Since we need 0.092 'pieces' of NaCl, I multiplied 0.092 by 58.44.
0.092 * 58.44 = 5.37648 grams.

Rounding it to two decimal places (because the concentrations were given with three decimal places), it's about 5.38 grams.

Answer

Answer： 5.38 grams

Explain This is a question about concentration (molarity), moles, and converting between moles and mass using molar mass. The solving step is: Hi friend! This problem is like trying to get the right amount of sugar in your lemonade! We want to increase the "saltiness" (sodium concentration) in the blood.

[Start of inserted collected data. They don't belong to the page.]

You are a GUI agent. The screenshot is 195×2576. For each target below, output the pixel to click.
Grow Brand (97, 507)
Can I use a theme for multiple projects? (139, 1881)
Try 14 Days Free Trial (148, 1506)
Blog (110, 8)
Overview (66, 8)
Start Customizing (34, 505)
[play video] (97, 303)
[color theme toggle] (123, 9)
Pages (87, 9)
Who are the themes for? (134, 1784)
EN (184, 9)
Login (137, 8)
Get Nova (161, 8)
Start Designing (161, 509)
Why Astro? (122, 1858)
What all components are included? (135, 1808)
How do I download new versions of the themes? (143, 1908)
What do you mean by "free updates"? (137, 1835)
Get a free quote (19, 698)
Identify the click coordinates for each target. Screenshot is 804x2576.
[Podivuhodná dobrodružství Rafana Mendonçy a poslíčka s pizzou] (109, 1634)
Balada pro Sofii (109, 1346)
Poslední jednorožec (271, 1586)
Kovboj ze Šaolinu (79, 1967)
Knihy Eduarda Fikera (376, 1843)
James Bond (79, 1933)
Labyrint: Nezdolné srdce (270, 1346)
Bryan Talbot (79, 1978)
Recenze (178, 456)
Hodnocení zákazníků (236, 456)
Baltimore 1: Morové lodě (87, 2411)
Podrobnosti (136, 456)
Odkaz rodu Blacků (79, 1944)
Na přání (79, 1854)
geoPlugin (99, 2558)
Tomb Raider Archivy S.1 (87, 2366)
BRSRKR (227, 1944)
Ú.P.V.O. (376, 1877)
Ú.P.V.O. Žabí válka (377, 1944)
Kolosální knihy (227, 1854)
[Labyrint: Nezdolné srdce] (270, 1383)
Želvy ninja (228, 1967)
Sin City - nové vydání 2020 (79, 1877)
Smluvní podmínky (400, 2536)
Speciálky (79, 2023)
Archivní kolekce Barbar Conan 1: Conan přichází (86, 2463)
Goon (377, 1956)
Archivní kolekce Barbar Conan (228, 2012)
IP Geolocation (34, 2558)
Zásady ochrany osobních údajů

First, let's figure out how much sodium (Na+) is already there. We know the current concentration is 0.118 moles per liter (M) and there are 4.6 liters of blood. So, moles of sodium already there = 0.118 M * 4.6 L = 0.5428 moles of Na+.
Next, let's figure out how much sodium (Na+) we want to have. The healthy concentration should be 0.138 moles per liter (M), and the blood volume is still 4.6 liters. So, moles of sodium we want = 0.138 M * 4.6 L = 0.6348 moles of Na+.
Now, we find out how much extra sodium we need to add. We need more sodium than what's currently there. Moles of sodium to add = (Moles we want) - (Moles already there) Moles of sodium to add = 0.6348 moles - 0.5428 moles = 0.0920 moles of Na+.
Finally, we convert these moles of sodium into the mass of sodium chloride (NaCl) we need. Since one molecule of NaCl gives us one Na+ ion, we need 0.0920 moles of NaCl. To find the mass, we use the molar mass of NaCl. Molar mass of Na is about 22.99 g/mol, and Cl is about 35.45 g/mol. So, molar mass of NaCl = 22.99 + 35.45 = 58.44 g/mol. Mass of NaCl to add = Moles of NaCl * Molar mass of NaCl Mass of NaCl to add = 0.0920 moles * 58.44 g/mol = 5.37648 grams.